[Data shown — start]
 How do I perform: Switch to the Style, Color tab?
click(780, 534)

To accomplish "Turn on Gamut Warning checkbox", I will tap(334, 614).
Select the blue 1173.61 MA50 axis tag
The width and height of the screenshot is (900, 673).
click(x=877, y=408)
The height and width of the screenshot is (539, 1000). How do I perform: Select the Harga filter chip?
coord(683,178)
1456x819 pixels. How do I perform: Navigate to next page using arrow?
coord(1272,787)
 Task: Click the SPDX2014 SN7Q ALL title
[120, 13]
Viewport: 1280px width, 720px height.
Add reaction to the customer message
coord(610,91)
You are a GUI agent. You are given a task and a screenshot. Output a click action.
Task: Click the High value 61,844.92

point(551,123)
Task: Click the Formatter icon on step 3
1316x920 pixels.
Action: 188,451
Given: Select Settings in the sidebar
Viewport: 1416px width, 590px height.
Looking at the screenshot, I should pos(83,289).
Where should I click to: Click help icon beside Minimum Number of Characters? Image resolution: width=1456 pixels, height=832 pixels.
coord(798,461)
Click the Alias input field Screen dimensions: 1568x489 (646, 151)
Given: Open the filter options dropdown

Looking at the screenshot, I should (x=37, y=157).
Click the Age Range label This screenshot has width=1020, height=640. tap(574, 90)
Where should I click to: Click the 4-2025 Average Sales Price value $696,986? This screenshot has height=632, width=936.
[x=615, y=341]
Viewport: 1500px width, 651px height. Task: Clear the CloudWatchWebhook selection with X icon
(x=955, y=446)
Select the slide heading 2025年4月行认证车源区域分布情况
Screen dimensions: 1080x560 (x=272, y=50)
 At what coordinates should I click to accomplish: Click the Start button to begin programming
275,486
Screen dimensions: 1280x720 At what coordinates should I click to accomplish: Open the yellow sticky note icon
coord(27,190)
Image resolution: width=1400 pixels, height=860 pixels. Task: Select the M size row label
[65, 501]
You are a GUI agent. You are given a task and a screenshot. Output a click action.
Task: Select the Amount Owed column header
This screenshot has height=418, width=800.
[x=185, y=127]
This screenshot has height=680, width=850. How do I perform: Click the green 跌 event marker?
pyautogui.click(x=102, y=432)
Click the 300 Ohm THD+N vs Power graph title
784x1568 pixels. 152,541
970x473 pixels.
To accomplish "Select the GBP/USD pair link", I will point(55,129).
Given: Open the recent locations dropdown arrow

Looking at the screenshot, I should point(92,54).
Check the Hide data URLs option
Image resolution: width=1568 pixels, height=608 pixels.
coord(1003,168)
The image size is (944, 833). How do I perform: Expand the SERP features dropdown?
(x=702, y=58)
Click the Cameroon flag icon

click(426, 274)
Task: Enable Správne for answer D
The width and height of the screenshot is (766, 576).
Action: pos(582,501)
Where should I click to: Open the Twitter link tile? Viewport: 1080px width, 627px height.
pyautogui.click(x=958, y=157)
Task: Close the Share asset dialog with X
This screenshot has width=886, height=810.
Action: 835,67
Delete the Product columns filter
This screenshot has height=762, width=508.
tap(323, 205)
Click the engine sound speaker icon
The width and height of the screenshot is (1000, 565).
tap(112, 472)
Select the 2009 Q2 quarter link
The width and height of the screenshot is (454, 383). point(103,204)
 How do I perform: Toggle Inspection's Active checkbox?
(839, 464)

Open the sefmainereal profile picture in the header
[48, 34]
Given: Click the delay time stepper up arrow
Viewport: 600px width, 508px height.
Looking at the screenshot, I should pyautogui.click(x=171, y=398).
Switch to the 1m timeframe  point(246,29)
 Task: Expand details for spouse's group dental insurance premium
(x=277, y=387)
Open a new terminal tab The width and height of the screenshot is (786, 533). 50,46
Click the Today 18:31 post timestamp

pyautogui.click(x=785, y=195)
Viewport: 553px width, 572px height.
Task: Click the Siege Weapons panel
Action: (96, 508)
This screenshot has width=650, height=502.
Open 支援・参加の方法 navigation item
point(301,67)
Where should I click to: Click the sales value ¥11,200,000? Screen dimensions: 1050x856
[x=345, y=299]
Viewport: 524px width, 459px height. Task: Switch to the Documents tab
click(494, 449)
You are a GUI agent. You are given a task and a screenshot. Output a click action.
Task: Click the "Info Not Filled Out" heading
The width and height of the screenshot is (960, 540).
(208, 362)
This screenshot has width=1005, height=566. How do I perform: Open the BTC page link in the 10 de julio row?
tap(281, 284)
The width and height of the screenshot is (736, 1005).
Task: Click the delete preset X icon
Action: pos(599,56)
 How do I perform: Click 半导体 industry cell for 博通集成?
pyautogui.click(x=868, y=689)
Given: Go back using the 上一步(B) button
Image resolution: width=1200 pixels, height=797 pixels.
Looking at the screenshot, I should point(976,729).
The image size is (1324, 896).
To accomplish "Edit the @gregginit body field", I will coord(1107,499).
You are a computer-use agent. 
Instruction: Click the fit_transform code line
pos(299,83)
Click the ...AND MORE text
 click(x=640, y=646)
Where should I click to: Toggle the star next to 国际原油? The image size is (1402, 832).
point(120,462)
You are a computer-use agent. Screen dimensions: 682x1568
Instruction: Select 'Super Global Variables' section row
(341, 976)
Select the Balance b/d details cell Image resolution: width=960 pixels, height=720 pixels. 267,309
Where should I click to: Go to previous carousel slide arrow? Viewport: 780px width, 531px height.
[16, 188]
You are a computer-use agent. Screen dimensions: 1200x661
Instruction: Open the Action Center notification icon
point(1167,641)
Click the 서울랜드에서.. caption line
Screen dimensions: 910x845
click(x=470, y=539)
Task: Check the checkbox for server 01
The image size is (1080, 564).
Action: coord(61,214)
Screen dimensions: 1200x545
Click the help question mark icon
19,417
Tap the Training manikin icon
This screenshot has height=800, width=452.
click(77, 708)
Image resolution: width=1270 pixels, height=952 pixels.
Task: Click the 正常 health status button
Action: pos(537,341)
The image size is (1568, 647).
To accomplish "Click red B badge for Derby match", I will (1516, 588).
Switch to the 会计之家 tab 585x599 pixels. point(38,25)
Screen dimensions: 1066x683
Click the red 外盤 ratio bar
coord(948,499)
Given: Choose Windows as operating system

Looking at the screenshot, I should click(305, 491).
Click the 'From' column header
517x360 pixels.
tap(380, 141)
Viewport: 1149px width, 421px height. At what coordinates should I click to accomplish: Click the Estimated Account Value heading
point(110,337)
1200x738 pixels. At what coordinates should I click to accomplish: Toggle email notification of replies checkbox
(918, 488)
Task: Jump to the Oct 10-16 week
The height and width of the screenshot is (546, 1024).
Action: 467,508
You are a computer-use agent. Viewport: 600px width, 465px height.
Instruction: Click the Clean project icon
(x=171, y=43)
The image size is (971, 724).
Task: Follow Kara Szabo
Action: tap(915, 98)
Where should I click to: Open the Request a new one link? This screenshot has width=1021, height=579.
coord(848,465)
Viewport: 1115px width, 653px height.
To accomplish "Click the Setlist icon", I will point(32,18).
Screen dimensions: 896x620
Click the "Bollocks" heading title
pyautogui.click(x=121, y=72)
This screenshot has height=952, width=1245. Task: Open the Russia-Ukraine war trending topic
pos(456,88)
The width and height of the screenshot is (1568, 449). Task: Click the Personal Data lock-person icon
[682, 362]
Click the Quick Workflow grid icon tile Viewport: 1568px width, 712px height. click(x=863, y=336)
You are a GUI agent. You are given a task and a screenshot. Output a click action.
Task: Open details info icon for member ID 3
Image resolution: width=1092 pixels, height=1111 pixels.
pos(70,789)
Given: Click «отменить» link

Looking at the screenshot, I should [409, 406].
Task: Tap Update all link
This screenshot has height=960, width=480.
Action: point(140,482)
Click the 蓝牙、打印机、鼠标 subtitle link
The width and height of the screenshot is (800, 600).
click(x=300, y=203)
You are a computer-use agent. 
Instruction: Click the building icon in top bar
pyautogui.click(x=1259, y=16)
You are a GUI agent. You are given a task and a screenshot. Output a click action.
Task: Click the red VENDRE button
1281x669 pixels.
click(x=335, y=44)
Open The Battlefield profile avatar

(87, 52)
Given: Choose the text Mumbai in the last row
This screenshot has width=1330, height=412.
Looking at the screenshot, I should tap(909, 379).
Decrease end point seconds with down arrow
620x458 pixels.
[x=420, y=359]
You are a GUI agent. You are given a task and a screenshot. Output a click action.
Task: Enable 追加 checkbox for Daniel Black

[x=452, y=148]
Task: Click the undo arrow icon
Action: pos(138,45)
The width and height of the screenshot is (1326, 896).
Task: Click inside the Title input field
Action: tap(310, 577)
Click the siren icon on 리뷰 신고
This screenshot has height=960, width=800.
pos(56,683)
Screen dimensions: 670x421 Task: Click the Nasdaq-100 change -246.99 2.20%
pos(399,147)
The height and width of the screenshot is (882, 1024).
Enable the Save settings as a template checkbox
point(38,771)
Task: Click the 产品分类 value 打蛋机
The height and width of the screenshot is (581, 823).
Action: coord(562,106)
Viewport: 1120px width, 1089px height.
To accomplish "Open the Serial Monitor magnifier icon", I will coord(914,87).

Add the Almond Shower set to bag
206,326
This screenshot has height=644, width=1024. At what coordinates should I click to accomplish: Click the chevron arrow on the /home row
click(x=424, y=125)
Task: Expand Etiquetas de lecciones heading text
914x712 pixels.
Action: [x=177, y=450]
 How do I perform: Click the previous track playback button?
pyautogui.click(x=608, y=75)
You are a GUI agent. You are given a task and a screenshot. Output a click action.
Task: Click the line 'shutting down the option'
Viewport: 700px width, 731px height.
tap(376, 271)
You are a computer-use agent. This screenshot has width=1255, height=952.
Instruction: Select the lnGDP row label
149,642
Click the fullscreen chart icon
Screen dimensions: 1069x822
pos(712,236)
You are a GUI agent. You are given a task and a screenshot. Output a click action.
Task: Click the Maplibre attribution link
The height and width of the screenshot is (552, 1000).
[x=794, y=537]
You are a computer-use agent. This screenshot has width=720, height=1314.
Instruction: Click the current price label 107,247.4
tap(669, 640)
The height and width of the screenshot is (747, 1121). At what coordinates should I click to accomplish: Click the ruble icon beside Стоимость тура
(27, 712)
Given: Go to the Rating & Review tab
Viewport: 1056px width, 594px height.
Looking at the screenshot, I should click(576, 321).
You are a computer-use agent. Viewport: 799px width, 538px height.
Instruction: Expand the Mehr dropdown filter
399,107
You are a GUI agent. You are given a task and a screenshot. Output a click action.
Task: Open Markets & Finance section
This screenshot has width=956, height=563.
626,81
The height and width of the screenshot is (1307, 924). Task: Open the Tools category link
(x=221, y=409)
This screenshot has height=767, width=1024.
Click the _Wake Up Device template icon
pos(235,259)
[Data shown — finish]
* [Task prompt]:
Return the lines of the records that include the string "computer".

* [Result for this exercise]:
You are a computer-use agent. 
You are a computer-use agent. Screen dimensions: 682x1568
You are a computer-use agent. Screen dimensions: 1200x661
You are a computer-use agent. Viewport: 600px width, 465px height.
You are a computer-use agent. 
You are a computer-use agent. This screenshot has width=1255, height=952.
You are a computer-use agent. This screenshot has width=720, height=1314.
You are a computer-use agent. Viewport: 799px width, 538px height.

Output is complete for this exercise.